**TO DO**
In this data, count the lines in which "computer" appears and give only that number.

**GIVEN RECORDS**
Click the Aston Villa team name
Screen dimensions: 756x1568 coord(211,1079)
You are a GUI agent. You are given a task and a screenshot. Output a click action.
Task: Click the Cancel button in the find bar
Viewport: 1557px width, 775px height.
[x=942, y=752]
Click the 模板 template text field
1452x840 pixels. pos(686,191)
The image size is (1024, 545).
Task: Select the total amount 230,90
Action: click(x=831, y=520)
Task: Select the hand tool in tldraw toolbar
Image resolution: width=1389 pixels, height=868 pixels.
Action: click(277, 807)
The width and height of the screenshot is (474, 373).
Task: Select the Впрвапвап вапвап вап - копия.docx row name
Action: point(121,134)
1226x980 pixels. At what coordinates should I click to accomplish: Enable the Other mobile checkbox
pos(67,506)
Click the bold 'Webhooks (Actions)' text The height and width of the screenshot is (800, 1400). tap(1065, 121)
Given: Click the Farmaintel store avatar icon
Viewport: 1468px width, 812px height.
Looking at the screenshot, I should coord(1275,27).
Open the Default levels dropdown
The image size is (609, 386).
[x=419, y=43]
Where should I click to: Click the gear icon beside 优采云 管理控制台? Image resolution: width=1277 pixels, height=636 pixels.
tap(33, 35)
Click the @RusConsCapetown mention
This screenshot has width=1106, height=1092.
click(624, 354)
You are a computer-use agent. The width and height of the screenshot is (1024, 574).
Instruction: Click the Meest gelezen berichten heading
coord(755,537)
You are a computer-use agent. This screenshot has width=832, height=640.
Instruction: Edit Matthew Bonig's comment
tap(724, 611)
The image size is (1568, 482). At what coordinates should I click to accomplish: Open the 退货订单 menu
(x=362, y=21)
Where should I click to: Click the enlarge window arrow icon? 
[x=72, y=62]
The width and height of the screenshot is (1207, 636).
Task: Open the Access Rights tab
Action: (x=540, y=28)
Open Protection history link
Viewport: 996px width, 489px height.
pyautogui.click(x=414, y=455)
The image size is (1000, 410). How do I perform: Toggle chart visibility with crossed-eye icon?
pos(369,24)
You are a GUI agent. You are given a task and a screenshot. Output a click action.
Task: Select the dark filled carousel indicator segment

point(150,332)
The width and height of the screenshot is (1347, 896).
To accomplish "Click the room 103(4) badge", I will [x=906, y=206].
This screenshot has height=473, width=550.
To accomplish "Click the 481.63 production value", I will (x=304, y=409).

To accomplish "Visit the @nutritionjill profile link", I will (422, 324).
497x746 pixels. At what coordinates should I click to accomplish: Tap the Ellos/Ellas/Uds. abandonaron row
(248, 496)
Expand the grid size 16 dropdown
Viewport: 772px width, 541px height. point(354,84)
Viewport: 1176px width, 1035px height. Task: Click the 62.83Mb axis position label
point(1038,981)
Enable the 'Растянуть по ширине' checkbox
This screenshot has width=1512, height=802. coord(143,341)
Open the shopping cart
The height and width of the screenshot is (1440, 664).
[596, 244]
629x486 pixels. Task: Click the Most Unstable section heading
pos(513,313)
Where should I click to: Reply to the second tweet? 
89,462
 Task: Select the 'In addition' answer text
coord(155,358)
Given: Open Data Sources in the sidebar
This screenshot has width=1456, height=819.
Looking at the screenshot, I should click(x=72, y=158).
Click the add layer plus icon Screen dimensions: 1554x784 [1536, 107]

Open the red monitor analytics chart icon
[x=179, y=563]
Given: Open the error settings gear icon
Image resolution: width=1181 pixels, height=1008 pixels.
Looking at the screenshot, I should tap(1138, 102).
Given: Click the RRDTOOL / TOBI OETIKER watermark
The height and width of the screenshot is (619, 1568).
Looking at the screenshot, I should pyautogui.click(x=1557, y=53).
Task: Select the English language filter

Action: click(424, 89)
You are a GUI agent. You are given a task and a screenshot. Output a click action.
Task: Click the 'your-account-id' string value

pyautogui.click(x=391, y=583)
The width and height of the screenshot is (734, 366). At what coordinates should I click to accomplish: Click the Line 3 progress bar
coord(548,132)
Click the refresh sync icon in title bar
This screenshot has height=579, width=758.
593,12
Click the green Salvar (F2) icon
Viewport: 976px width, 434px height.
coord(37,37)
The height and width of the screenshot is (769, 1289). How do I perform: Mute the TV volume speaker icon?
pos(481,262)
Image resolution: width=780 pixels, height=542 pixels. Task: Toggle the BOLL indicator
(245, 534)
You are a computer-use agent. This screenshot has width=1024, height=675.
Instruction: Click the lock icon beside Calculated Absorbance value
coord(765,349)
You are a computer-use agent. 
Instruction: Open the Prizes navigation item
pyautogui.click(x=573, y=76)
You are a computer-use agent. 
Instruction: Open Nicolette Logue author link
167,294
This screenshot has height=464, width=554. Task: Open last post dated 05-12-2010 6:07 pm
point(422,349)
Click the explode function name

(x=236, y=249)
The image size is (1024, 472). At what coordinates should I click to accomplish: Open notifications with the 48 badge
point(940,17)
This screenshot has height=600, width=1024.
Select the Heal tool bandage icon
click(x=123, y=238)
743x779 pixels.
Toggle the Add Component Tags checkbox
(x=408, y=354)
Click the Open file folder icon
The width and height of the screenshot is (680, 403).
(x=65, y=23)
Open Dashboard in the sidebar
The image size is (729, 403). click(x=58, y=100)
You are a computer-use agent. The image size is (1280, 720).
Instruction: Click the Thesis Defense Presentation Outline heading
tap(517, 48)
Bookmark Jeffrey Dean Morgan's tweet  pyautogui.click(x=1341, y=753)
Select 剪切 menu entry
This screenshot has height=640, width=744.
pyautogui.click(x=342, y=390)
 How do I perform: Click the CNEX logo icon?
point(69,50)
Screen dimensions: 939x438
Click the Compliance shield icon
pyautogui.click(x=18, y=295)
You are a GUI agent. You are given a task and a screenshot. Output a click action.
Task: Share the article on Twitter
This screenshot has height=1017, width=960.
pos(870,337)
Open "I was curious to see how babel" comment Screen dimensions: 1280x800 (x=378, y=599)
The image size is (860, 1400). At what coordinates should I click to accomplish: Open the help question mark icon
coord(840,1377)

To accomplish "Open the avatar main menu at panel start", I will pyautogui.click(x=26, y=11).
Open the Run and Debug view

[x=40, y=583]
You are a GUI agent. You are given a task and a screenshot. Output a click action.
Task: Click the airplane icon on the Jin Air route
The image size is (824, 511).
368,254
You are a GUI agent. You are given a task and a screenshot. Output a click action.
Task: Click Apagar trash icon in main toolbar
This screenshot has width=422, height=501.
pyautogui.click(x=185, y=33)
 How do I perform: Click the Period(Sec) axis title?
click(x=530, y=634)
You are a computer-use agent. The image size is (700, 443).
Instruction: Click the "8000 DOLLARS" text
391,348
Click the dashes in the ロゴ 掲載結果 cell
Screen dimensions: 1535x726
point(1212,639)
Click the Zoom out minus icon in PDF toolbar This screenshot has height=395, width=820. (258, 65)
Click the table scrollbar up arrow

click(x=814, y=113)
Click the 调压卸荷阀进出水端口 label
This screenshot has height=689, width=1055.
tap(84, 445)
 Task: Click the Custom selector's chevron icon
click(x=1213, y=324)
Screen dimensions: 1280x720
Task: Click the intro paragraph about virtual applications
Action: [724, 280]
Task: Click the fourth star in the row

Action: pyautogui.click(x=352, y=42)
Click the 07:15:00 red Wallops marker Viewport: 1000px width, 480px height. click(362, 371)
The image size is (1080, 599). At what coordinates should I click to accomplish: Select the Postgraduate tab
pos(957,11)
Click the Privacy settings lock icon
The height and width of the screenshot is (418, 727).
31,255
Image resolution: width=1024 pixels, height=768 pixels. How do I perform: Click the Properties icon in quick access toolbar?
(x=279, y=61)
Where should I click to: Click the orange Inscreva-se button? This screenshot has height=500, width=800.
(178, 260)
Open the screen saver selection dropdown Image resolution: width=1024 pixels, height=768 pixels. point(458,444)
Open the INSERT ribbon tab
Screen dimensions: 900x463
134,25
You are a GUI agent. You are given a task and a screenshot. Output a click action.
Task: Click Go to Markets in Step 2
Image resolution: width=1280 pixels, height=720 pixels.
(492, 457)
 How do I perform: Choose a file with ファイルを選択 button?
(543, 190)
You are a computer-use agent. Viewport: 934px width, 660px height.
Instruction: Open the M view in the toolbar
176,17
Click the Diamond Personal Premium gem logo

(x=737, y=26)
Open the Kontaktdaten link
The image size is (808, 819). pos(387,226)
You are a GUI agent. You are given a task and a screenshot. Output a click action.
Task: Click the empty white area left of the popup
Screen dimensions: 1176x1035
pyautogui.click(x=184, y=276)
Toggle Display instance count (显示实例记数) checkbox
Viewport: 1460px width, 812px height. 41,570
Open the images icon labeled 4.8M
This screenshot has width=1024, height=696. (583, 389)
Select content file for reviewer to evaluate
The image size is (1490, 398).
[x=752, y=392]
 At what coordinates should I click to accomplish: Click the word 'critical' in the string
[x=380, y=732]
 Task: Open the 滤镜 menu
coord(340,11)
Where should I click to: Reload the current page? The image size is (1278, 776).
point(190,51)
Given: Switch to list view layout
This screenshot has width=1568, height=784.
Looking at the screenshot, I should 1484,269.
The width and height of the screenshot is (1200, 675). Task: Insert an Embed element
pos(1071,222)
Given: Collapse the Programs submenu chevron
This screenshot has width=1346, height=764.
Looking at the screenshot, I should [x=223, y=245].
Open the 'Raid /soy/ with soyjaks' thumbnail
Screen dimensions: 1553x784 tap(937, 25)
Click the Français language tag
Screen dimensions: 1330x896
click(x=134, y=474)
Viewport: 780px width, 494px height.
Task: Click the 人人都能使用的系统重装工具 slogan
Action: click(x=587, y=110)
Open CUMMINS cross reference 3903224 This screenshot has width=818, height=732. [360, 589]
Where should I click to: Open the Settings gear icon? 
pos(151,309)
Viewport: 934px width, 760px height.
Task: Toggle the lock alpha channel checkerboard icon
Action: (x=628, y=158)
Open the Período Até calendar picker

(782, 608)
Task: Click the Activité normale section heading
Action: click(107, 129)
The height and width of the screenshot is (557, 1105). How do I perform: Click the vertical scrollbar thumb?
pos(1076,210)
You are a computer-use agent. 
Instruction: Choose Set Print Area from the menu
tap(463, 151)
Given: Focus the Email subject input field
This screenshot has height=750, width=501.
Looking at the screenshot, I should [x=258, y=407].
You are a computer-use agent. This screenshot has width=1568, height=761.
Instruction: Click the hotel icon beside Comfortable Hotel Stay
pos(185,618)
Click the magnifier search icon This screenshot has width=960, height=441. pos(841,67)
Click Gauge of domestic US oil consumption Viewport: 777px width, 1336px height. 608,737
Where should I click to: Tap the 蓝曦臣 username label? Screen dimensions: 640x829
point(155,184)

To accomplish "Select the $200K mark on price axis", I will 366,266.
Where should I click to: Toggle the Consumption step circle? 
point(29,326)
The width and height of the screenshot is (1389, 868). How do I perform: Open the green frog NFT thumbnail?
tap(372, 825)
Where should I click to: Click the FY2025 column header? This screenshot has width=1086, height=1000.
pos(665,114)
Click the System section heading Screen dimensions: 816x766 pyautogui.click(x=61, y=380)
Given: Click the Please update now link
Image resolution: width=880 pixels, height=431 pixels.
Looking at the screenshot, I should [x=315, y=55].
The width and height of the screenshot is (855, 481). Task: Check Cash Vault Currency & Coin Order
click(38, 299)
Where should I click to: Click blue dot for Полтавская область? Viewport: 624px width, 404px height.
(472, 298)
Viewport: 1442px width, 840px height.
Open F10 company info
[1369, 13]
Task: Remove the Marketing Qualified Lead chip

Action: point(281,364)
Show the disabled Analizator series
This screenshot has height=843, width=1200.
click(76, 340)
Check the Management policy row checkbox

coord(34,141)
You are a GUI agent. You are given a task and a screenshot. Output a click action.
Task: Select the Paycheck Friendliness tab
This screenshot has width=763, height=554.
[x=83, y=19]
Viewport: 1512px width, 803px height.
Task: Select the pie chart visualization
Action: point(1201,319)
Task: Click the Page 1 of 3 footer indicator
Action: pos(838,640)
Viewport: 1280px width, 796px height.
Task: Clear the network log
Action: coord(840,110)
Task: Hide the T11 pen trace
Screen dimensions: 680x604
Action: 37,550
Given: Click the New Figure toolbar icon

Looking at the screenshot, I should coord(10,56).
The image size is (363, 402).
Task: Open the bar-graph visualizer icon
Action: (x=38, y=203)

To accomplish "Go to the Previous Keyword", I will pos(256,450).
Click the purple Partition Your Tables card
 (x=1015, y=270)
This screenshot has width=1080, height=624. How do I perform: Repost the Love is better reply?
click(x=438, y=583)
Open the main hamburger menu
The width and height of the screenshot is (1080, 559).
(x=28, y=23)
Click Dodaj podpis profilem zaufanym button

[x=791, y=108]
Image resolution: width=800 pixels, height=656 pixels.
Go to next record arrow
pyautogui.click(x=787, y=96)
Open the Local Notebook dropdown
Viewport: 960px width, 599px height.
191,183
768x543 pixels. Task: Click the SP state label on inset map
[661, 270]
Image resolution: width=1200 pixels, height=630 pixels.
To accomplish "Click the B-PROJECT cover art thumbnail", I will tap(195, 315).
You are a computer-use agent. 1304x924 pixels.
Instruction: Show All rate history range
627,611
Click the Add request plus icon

**WRITTEN SOLUTION**
11